Remove call to 'reset-permissions'.
* tests/gexp.scm ("gexp->derivation, store copy"): In BUILD-DRV, check
whether 'populate-store' canonicalizes permissions and timestamps.
* gnu/build/image.scm (initialize-root-partition): Pass #:reset-timestamps? #f
to 'register-closure'.
* gnu/build/vm.scm (root-partition-initializer): Likewise.
---
gnu/build/image.scm | 5 +-
gnu/build/vm.scm | 2 +-
guix/build/store-copy.scm | 103 +++++++++++++++++++++++++++-----------
tests/gexp.scm | 19 ++++++-
4 files changed, 95 insertions(+), 34 deletions(-)

Toggle diff (202 lines)
diff --git a/gnu/build/image.scm b/gnu/build/image.scm
index 640a784204..2857362914 100644
--- a/gnu/build/image.scm
+++ b/gnu/build/image.scm
@@ -196,9 +196,8 @@ register-closure."
(when register-closures?
(for-each (lambda (closure)
- (register-closure root
- closure
- #:reset-timestamps? #t
+ (register-closure root closure
+ #:reset-timestamps? #f
#:deduplicate? deduplicate?
#:wal-mode? wal-mode?))
references-graphs))
diff --git a/gnu/build/vm.scm b/gnu/build/vm.scm
index 287d099f79..30feaf800f 100644
--- a/gnu/build/vm.scm
+++ b/gnu/build/vm.scm
@@ -414,7 +414,7 @@ system that is passed to 'populate-root-file-system'."

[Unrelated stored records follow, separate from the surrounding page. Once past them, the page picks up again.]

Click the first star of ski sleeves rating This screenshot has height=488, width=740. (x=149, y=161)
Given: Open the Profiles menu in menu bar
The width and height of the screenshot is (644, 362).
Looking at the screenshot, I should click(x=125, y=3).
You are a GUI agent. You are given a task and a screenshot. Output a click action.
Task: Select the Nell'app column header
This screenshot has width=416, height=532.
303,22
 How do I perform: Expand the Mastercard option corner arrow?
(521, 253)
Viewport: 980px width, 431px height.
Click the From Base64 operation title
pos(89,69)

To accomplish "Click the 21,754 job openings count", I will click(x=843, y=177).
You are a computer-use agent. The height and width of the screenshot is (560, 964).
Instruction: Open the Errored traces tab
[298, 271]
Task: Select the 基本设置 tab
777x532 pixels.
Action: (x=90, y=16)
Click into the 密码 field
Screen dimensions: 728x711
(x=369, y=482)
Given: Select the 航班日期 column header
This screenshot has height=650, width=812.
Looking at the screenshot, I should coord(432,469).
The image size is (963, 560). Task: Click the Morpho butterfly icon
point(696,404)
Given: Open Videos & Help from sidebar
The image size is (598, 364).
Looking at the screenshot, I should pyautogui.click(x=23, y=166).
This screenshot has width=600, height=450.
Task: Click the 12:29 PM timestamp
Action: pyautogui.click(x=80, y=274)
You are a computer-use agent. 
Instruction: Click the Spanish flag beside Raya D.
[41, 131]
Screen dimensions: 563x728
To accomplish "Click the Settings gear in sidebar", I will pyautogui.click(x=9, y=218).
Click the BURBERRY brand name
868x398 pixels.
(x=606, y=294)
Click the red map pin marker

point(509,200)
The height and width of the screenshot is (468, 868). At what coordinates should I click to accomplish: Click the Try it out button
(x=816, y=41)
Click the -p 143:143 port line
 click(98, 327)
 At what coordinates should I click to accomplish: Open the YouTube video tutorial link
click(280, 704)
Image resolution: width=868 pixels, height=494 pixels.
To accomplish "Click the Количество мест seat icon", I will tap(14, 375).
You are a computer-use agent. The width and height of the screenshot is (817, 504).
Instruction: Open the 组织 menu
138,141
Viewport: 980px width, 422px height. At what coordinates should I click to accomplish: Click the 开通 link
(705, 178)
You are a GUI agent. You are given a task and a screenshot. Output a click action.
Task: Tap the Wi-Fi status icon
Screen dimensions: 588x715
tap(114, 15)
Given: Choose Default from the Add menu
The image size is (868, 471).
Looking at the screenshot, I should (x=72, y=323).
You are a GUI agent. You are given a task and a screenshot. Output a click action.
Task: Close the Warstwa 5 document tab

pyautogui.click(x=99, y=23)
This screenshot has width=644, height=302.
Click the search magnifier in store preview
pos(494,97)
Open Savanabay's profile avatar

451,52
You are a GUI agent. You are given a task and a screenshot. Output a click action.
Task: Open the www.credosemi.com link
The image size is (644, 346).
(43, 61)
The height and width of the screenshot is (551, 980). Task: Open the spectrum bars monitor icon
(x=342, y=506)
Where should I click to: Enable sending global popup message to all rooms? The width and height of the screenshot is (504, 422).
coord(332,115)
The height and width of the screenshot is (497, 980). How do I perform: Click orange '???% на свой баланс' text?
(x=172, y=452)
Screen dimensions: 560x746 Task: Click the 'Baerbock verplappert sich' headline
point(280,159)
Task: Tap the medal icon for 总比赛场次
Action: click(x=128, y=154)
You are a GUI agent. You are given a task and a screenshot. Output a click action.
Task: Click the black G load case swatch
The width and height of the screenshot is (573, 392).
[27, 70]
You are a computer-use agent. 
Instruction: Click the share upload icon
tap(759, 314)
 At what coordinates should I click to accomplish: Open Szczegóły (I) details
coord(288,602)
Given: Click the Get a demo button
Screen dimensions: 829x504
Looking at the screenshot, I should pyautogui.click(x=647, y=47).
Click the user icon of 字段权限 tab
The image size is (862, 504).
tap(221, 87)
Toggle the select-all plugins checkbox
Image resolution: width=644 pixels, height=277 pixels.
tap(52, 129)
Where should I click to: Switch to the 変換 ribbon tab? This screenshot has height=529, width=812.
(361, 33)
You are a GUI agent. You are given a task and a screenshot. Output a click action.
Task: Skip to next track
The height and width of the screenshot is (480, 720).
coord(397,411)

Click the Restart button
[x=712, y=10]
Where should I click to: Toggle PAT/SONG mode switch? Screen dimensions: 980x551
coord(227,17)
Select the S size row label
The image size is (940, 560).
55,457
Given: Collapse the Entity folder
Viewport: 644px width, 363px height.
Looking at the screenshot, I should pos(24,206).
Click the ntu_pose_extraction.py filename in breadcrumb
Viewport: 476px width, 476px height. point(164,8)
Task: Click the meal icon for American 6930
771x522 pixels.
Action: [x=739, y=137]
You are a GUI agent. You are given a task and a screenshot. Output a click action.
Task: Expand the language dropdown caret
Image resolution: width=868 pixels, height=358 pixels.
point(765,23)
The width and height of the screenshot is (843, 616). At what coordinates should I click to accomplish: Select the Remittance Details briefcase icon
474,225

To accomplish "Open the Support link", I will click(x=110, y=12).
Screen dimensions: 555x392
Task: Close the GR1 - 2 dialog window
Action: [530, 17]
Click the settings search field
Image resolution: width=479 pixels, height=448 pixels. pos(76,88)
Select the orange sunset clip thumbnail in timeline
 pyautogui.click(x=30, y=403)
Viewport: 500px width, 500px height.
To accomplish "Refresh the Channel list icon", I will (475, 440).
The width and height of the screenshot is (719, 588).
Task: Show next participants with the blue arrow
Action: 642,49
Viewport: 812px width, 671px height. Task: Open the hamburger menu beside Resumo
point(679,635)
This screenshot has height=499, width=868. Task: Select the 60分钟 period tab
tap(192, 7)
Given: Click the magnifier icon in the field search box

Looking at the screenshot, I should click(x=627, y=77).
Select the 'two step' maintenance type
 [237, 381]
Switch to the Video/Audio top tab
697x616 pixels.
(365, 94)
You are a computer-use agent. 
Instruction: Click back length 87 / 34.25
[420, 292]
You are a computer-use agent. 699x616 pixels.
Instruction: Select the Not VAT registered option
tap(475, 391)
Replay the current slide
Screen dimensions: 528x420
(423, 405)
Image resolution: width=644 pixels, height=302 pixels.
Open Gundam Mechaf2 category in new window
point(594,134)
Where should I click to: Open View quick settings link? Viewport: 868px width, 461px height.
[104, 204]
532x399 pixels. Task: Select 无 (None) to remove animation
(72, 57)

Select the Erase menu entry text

(for-each (lambda (closure)
(register-closure target
(string-append "/xchg/" closure)
- #:reset-timestamps? copy-closures?
+ #:reset-timestamps? #f
#:deduplicate? deduplicate?))
closures)
(unless copy-closures?
diff --git a/guix/build/store-copy.scm b/guix/build/store-copy.scm
index ad551bca98..95dcb8e114 100644
--- a/guix/build/store-copy.scm
+++ b/guix/build/store-copy.scm
@@ -1,5 +1,5 @@
;;; GNU Guix --- Functional package management for GNU
-;;; Copyright © 2013, 2014, 2017, 2018 Ludovic Courtès <ludo@gnu.org>
+;;; Copyright © 2013, 2014, 2017, 2018, 2020 Ludovic Courtès <ludo@gnu.org>
;;;
;;; This file is part of GNU Guix.
;;;
@@ -17,7 +17,7 @@
;;; along with GNU Guix. If not, see <http://www.gnu.org/licenses/>.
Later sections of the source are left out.